§ **Problem details**: Locate each line below that includes "purple" and reproduce it.

[Records to use]

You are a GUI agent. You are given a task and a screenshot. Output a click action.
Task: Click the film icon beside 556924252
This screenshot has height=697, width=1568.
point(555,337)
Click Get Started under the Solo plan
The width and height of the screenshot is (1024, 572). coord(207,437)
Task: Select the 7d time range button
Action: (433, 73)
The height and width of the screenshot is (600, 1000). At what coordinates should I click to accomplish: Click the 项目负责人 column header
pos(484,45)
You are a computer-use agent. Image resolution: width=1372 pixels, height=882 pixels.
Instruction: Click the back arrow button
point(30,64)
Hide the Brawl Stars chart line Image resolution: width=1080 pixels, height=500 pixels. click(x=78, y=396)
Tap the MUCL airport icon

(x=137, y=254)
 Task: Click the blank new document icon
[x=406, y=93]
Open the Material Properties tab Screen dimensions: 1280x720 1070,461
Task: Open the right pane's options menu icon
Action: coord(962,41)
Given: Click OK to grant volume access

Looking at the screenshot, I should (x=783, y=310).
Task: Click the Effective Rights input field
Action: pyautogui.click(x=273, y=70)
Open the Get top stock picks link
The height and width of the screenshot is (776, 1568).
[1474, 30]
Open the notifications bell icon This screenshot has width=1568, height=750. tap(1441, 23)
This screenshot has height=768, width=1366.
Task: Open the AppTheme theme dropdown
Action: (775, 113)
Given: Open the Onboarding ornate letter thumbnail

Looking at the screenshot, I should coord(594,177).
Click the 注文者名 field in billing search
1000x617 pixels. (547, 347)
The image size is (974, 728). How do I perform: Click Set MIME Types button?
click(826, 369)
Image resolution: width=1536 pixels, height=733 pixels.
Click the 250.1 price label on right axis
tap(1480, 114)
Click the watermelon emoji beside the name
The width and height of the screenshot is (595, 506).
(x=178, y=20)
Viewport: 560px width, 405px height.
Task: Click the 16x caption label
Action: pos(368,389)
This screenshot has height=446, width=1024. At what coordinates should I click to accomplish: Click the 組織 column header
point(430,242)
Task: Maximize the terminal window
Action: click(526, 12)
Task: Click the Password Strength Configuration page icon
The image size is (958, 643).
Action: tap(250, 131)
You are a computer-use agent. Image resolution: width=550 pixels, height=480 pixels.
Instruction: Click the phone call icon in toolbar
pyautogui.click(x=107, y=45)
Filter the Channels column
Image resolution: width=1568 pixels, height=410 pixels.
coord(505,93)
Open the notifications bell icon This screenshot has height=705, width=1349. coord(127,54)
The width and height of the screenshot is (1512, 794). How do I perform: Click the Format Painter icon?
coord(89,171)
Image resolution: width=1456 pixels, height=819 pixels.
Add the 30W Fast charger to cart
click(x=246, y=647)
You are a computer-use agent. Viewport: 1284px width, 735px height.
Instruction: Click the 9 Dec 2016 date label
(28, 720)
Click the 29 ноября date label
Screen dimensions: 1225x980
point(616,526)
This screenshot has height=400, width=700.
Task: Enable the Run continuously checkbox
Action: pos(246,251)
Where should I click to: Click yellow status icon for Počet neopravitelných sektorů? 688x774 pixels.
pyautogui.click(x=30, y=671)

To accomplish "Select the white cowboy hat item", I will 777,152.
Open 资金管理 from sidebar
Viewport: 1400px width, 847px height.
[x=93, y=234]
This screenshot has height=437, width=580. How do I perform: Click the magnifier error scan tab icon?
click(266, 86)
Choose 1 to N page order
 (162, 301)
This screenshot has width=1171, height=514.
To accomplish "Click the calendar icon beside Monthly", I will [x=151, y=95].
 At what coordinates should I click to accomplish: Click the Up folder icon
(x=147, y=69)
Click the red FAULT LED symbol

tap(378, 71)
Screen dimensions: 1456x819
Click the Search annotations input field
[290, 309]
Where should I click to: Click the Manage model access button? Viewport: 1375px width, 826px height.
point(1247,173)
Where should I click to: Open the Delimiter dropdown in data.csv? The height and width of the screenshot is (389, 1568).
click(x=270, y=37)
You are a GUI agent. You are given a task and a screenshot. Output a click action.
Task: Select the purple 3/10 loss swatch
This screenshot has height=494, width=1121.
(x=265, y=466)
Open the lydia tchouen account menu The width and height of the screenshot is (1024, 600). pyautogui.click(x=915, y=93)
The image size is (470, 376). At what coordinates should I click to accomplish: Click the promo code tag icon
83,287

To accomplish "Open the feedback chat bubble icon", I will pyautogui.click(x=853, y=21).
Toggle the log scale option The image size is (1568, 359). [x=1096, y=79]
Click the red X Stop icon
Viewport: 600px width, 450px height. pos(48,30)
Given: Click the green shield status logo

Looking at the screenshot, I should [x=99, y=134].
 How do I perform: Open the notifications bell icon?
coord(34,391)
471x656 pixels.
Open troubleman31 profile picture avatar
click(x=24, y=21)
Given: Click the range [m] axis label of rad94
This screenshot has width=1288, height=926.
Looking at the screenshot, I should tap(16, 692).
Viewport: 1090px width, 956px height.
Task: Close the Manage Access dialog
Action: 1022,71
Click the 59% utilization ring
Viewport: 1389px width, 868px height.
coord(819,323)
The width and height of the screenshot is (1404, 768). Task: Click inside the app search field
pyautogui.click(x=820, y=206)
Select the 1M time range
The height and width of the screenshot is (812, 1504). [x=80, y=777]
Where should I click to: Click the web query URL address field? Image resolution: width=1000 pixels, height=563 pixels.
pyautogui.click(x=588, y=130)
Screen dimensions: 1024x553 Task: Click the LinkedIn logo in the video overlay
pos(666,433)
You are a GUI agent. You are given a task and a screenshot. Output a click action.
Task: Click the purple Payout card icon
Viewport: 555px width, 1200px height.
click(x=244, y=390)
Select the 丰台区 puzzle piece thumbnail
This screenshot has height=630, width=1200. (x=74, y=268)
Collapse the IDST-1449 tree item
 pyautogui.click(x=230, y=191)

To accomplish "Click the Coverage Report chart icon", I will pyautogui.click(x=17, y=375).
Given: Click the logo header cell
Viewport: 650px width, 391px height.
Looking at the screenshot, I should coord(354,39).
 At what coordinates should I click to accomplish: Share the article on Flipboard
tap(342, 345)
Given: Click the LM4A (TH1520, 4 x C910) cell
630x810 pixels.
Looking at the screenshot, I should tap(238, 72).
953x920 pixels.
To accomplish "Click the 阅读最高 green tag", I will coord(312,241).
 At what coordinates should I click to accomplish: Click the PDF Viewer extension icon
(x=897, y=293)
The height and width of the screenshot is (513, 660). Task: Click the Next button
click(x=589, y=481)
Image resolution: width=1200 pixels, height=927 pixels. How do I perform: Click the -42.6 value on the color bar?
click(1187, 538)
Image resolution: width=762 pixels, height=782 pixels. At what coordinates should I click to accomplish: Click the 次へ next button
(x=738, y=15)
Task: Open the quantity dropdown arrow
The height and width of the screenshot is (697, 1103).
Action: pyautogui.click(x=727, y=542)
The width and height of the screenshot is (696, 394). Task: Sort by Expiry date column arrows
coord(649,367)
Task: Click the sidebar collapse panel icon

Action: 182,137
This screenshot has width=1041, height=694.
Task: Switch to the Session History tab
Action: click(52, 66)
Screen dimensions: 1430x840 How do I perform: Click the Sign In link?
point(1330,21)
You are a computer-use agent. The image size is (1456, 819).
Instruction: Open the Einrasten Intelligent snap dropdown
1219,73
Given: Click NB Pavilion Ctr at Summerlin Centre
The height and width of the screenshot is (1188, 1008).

[/Records to use]

§ **Result of the task**:
Task: Select the purple 3/10 loss swatch
Task: Click the purple Payout card icon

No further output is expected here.